我们可以看到,第五页现在不仅仅包括了函数调用的地址,还包括函数输入输出的数据,因为我们还有一个最新的数据的指针,一般它也会被放到函数的栈结构上。我们发现,栈是根据每个函数对应的,我们把每个函数对应的栈的那一小段就叫做栈帧。
Wikipedia对调用栈的解释中的图可以看到每个栈帧的内容(DrawLine是一个函数名),我们已经都介绍过了。
- Stack Pointer: 指向最新的数据
- Frame Pointer:用于区分不同的栈帧起始点
- Return Address:返回地址,即从哪里调用的该函数
- Parameters:函数用的参数
- Locals:函数的中间变量
Note
| 概念 | 类比 |
|---|---|
| 栈 | 用来记录当前函数调用相关信息的临时页 |
| 栈帧 | 每层调用需要的栈的部分,一个栈帧对应一个函数的临时数据 |
当然,这些内容的排布是有设计空间的,并且CPU内也有临时的存储空间——寄存器来传递参数。这些约定俗称的规则就称为调用惯例,也是ABI(Application Binary Interface)的一部分。
Comment
这种讲述方式我希望读者有这样一个收益:我能够从设计的角度,为什么需要设计这样的结构。而不是我知道这个结构是可以work的。这个区别会很大程度上影响对问题认知的程度。
接下来,溢出它!
我们看到,函数内部的一些临时变量也在这个运行时栈中。假设我们做一个小小的变化:我们让第一页的函数自己找用户直接写入用户姓名和饮料数量。这时候,CPU看到这样一个指令:
第1页
函数:计算饮料总价
| 行数 | 指令/数据 |
|---|---|
| 1 | 翻到第五页上的我的某个临时数据的位置,让用户把买的数量和名字写进去 |
| 2 | 调用指令 (查询今天饮料单价)把下一行“第1页第2行”加到第五页上最新空行上 |
| 3 | 从第五页上最新的数据拿到上一行的结果b,a乘以它写到第五页上最新的一行(叫做c) |
| 4 | 把c加上3,写到第五页上当时拿到输入a的地方 |
| 5 | 把临时弄乱的第5页的内容恢复回去,只剩来源地址 |
| 6 | 返回指令(去第五页找到最下面的地址跳过去) |
对应地,第5页应该是
第5页
| 行数 | 指令/数据 |
|---|---|
| …… | …… |
| 96 | 临时数据c |
| 97 | 调用查询今天饮料单价返回的结果 b (这里省略了调用这个函数的过程) |
| 98 | 预留给用户写饮料数量和名称的空间 |
| 99 | 第4页第4行 <-- 结算订单 调用 计算饮料总价时记的 |
| 100 | 用户输入的购买饮料数量 也就是a 然后被计算饮料总价 改为他的结果 |
| …… | …… |
这时候,如果我们是用户,就可以开始搞事情啦。我们可以在输入名称和数量的地方,写一个非常大非常长的数字。第1行写不下就写到第二行,再挤到第二行,第三行…… 发现了么,整个栈空间下面的内容都可以被我们写了。(一般一个数字是无法溢出这么长空间的,一般是一些可变长的输入,例如输入你的名字,准备了50个字符的空间,结果你输入了500个字符)。
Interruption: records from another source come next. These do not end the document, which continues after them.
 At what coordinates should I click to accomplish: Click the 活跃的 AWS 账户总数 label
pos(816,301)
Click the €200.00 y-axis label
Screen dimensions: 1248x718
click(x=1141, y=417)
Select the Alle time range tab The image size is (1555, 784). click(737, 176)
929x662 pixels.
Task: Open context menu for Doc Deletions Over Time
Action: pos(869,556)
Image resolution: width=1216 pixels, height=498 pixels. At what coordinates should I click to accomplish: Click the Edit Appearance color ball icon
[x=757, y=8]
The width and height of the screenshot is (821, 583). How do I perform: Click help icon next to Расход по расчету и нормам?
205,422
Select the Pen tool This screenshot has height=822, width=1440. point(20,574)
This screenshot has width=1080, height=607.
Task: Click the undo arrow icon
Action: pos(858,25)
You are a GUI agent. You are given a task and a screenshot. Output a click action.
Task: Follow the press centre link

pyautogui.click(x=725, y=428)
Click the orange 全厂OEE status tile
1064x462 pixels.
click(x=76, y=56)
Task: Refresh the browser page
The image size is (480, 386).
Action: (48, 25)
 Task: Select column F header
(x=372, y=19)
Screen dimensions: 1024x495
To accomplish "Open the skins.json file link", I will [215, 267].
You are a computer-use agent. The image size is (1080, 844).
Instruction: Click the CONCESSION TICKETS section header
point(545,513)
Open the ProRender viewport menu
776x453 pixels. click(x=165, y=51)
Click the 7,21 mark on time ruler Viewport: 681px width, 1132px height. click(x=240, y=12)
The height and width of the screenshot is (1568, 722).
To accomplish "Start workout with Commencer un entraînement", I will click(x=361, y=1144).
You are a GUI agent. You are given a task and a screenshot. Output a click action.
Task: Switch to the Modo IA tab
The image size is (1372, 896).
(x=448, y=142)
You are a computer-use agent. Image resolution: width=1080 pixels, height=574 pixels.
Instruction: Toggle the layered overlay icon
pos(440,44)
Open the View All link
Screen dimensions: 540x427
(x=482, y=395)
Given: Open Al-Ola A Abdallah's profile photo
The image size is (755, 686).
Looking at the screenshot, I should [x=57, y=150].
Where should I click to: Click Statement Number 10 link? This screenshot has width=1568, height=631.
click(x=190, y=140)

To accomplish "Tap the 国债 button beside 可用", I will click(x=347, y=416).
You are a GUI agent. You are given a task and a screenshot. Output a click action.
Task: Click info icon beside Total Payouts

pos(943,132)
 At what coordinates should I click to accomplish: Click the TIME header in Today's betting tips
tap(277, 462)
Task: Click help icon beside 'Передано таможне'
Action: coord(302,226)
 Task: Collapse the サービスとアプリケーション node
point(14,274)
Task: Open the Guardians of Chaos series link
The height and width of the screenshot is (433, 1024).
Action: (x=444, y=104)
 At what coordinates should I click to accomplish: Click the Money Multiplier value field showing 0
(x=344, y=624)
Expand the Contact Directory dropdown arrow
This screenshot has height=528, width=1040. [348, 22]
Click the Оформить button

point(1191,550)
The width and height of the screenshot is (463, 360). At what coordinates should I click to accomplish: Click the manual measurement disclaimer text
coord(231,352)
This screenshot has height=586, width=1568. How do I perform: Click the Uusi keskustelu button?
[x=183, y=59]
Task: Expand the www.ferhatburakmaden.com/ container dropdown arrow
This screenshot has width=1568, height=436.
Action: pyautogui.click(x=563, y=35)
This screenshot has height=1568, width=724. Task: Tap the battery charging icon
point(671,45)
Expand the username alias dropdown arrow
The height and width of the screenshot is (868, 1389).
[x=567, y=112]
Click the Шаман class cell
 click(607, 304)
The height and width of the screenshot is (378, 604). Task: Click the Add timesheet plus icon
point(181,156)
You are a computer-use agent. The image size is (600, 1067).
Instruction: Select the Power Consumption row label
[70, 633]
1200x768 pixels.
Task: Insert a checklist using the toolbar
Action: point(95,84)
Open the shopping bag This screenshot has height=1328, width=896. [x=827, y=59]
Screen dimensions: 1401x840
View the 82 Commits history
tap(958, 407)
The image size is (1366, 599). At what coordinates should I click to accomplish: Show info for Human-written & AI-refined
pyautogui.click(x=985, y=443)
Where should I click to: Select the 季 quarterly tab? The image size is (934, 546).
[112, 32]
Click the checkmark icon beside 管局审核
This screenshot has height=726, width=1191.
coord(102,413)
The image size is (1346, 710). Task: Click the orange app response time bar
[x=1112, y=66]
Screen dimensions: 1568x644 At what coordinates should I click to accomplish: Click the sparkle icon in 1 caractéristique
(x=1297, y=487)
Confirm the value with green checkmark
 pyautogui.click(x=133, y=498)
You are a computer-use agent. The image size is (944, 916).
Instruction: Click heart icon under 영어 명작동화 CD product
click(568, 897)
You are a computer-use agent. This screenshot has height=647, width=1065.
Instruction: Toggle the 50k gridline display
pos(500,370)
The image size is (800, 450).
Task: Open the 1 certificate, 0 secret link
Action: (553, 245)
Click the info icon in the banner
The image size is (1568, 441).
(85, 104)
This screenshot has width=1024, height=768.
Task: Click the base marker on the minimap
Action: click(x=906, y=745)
这时候,CPU执行到返回指令就有问题了:这个地址是我们写入的!那我们可以写成:第5页第100行,这样CPU以为自己刚才是从第5页第99行调用过来的,因此从第5页第100行继续执行,没毛病!
还记得么,其实第5页第10行也是我们写进去的东西。我们可以写进去把银行卡密码都写在第5页第20行,然后向用户展示第5页第20行 Bingo!现在,你已经是一名云黑客了!
第5页
| 行数 | 指令/数据 |
|---|---|
| …… | …… |
| 96 | 临时数据c |
| 97 | 调用查询今天饮料单价返回的结果 b (这里省略了调用这个函数的过程) |
| 98 | 预留给用户写饮料名称和数量的空间 我叫…… |
| 99 | 第5页第100行 <-- 篡改了的返回地址 |
| 100 | 把银行卡密码都写在第5页第20行 |
| 101 | 向用户展示第5页第20行 |
| …… | …… |
回顾一下
但愿我讲的足够简单(好吧我承认好像还是很复杂,或许录个视频更加容易理解?),希望不懂计算机的人也可以轻松看懂为什么一个简简单单的程序,为什么会因为攻击者的特殊输入,做出完全不符合预期的行为。
那我们回顾一下,为什么会产生这样的问题呢?
- 首先,因为数据、代码和返回的地址都是等同地放在内存中的。因此攻击者写入的数据一样能够被当成代码,或者返回地址来使用。这是冯诺依曼结构决定的。
- 其次,用户的输入变量没有被检查是否分配的空间(草稿本上的行数)是足够的。
- 再次,用户的输入变量超出范围后,能够直接覆盖到返回地址,而返回地址可以指向任意的页数和行号。
在后文中,我们逐步的分析这些原因,并且看看是否能够修复这种问题,并且探讨哪些问题是根本问题,哪些问题只是表象。
Comment
其实,有了计算和跳转功能,就可以构造图灵机,满足图灵完备了。我们所有无论多么高大上的编程模型,本质上其实都是此类计算和跳转完成的,我们这里不展开了。